__THE DATA__
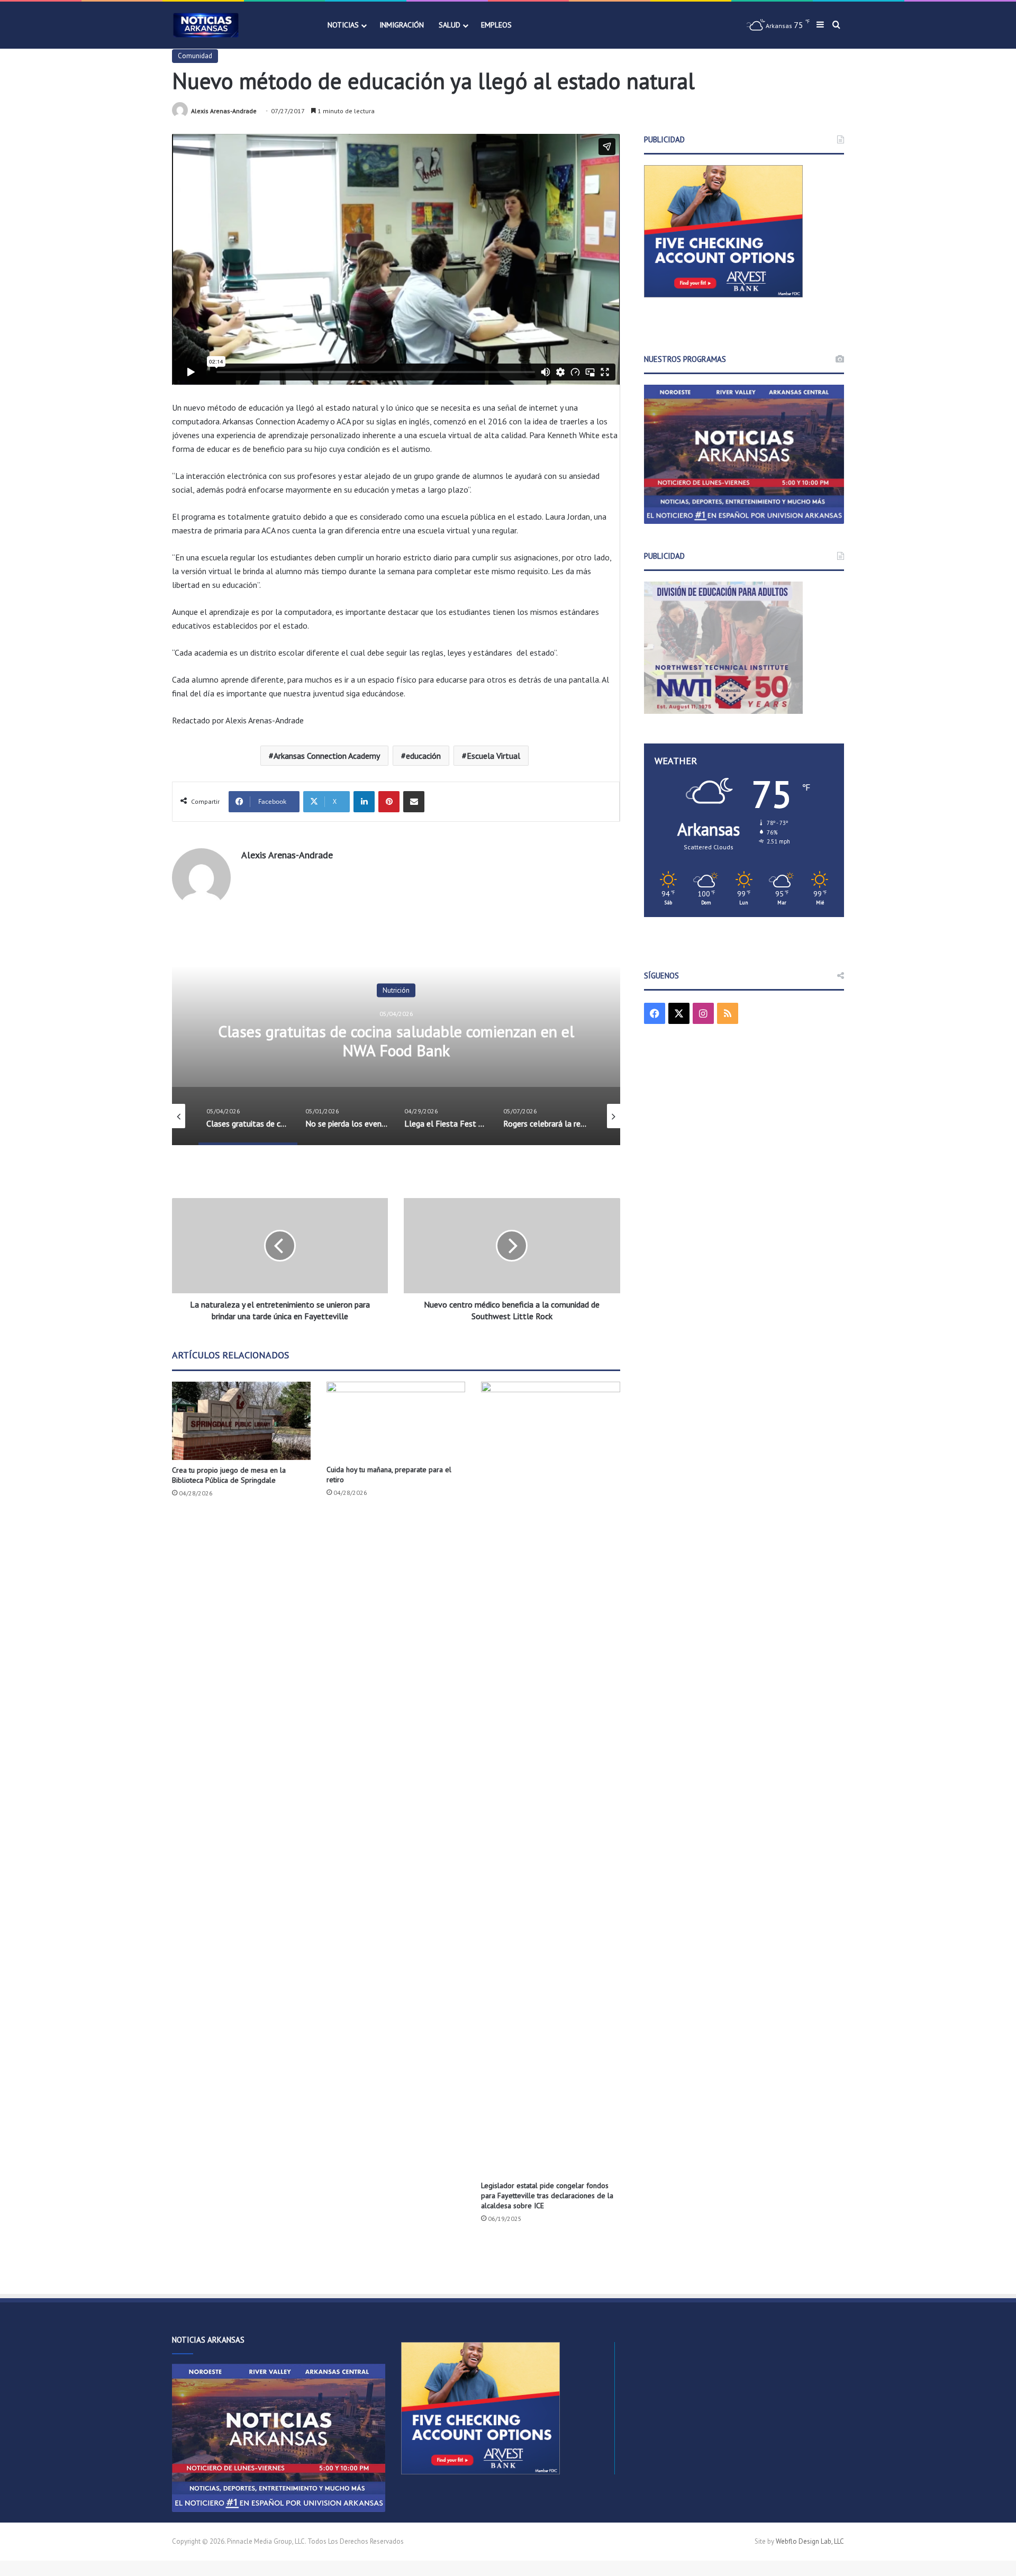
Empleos (496, 25)
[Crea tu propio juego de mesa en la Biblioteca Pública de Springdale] (241, 1421)
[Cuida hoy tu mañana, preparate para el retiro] (395, 1420)
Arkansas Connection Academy (327, 755)
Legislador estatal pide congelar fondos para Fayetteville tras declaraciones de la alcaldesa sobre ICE (547, 2195)
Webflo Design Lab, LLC (810, 2541)
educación (423, 755)
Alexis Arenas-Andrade (224, 111)
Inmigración (401, 25)
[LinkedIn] (364, 801)
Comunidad (195, 55)
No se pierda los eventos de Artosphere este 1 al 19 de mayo (396, 1040)
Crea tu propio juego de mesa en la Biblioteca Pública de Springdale (229, 1475)
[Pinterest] (389, 801)
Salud (449, 25)
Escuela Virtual (493, 755)
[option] (396, 1039)
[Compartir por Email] (413, 801)
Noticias (343, 25)
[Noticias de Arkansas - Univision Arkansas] (206, 25)
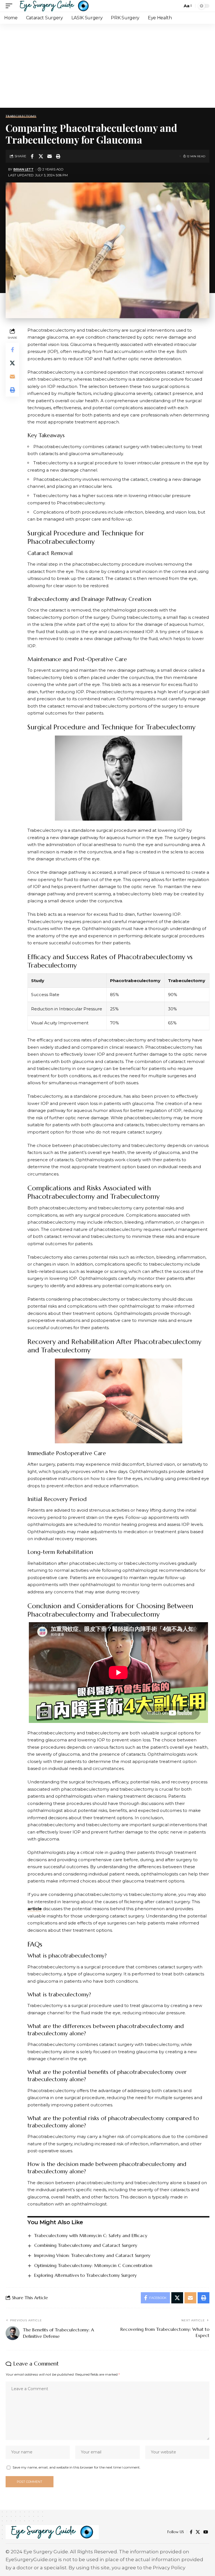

__THE PROBLEM__
Copy out, in full, each line above that has the word "Pública" in it.

__SOLVED PROBLEM__
[Crea tu propio juego de mesa en la Biblioteca Pública de Springdale] (241, 1421)
Crea tu propio juego de mesa en la Biblioteca Pública de Springdale (229, 1475)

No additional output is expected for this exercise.